CEU Summer University goes online in 2021

In response to the pandemic and the continuing potential health risks, CEU Summer University has decided to offer its courses online to keep faculty and participants safe. Course organizers will be adapting their courses to the online format using all available opportunities to keep them lively and interactive and will make sure to create space for networking between peers and faculty. Short, live faculty presentations and pre-recorded lectures will alternate leading in both facilitated and independent small group discussions in breakout rooms, followed up by plenary sessions, one-on-one consultations with faculty, individual or group assignments and presentations, digital fieldwork, and more.

Please see the details of our course in Cognitive Science and Philosophy.

Cognitive science, Developmental psychology, Linguistics, Neuroscience, Philosophy

Course date

12 July 17 July, 2021
Extended application deadline
22 March, 2021
Course Director(s):

Charlotte Grosse Wiesmann

Max Planck Institute for Human Cognitive and Brain Sciences, Leipzig, Germany

Dora Kampis

Department of Psychology, University of Copenhagen, Denmark
Course Faculty:

Radoslaw Martin Cichy

Education and Psychology, Freie  Universität Berlin, Germany

Gergely Csibra

Department of Cognitive Science, Central European University, Budapest, Hungary

Teodora Gliga

School of Psychology, University of East Anglia, UK

Stefanie Hoehl

Faculty of Psychology, University of Vienna, Austria

Melissa Kibbe

Department of Psychological & Brain Sciences, Boston University, USA

Ágnes Kovács

Department of Cognitive Science, Central European University, Budapest, Hungary

Anna Papafragou

Department of Linguistics, University of Pennsylvania, USA

Josef Perner

University of Salzburg, Psychology, Salzburg, Austria

Brent Strickland

Department of Cognitive Studies, École Normale Supérieure, Paris, France
How does the developing mind come to represent the world? Young infants have been proposed to use similar sources of information than adults in their object-based attention. From the development of memory over executive function, number cognition, and action understanding to Theory of Mind, studies have assumed that infants have a stable representation of objects, which they enumerate and track according to the perceptual input and maintain despite occlusion.
On the other hand, a number of limitations of early object cognition exist. These limitations, differences between earlier and later abilities, and contextual influences on the representation of objects are highly informative for the characterization of the cognitive mechanisms involved.

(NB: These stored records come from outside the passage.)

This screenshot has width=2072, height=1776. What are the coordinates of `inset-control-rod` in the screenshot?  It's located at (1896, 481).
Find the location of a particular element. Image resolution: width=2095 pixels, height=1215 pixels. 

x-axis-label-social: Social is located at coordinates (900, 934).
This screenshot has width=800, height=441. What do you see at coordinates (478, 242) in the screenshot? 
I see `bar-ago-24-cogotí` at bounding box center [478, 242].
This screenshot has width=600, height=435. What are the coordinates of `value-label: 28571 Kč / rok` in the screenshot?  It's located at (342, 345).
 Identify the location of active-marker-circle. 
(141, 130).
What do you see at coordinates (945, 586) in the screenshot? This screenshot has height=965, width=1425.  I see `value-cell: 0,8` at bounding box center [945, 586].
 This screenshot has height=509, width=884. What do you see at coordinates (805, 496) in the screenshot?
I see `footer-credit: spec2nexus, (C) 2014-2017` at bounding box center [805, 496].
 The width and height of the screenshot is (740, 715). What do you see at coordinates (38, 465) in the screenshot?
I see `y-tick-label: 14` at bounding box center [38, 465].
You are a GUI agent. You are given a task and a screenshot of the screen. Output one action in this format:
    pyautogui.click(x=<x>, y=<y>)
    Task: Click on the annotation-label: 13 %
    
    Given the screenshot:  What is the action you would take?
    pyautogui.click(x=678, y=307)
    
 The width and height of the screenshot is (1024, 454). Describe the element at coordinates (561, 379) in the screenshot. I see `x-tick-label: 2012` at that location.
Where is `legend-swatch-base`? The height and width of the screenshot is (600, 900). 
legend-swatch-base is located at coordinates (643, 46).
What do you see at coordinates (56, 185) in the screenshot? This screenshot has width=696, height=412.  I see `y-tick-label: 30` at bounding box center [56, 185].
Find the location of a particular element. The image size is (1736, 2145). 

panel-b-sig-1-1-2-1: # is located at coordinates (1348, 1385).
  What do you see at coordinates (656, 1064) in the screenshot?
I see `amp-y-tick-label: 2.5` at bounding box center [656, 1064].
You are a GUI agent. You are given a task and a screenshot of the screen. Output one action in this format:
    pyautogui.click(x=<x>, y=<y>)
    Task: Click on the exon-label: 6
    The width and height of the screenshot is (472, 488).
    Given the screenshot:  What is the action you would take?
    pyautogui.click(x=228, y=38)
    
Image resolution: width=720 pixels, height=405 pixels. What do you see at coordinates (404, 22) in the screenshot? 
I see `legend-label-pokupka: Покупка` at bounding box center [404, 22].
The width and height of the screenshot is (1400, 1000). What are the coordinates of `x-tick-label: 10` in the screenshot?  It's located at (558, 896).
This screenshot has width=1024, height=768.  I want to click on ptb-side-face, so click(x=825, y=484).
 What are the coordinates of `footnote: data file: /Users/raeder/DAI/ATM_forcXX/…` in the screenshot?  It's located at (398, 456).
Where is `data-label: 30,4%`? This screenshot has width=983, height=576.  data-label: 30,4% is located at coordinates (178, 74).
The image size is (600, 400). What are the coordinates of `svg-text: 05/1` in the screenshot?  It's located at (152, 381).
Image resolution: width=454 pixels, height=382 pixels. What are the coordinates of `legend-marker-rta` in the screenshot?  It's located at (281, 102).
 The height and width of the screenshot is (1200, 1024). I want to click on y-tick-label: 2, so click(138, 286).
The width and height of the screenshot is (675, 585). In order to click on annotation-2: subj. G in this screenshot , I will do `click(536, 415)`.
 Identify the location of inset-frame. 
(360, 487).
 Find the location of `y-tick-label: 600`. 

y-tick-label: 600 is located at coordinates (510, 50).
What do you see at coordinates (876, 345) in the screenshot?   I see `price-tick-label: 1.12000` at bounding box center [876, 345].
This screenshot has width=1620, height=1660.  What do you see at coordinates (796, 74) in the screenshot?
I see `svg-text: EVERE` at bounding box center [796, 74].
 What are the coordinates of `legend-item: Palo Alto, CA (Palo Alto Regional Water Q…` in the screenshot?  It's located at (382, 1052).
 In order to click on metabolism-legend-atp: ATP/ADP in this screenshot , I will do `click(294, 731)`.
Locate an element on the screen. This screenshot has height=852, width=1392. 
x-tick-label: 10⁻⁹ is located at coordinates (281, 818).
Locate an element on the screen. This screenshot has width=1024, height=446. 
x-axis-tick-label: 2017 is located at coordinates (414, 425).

A focus of the summer school will be how object representations may be influenced by context, such as language or social interactions.
How the continuous perceptual environment is parsed into units also has an impact on how objects are represented and remembered. The summer school will explore how infants perceive and parse the temporal structure of their environment, what role language may play in this, and how this influences their object representation.
The last decade has seen an immense advancement of methodologies in neuroscience, contributing to a better understanding of how mental representations map onto brain function in the adult brain. Very recently, researchers have started to apply these methods to infants, yielding promising avenues for understanding the neural signatures of infants’ object representation, the influences of context, and the developmental trajectories of object cognition.
The summer school aims to discuss the interaction between different factors contributing to object perception and memory, from theoretical and empirical perspectives. The course will bring together different fields of research with the ultimate goal to advance the understanding of how infants form representations of their environment, and how these representations develop throughout childhood.

Key topics:

Topic 1: Development of object representation - Faculty: Melissa Kibbe, Gergely Csibra
Topic 2: The influence of language on object and event representations - Faculty: Teodora Gliga, Anna Papafragou
Topic 3: The effect of social context on object representation - Faculty: Ágnes Kovács, Stefanie Hoehl
Topic 4: Neural object representations - Faculty: Stefanie Hoehl, Radoslaw Martin Cichy
Topic 5: Theories of mental representations - Faculty: Josef Perner, Brent Strickland

Session titles:

Radoslaw Martin Cichy: Object representations in the infant brain
Gergely Csibra: Tracking objects and tracking symbols
Teodora Gliga: Learning object representations with language
Stefanie Hoehl: Object categories and social attention in the infant brain
Melissa Kibbe: On the format and flexibility of object representations
Ágnes Kovács: TBA
Anna Papafragou: Language and Event Representation
Josef Perner: Mental files: from object to perspective.
Brent Strickland: From object perception to object cognition: Philosophical and empirical perspectives
Details in the course schedule may be subject to change due to online format.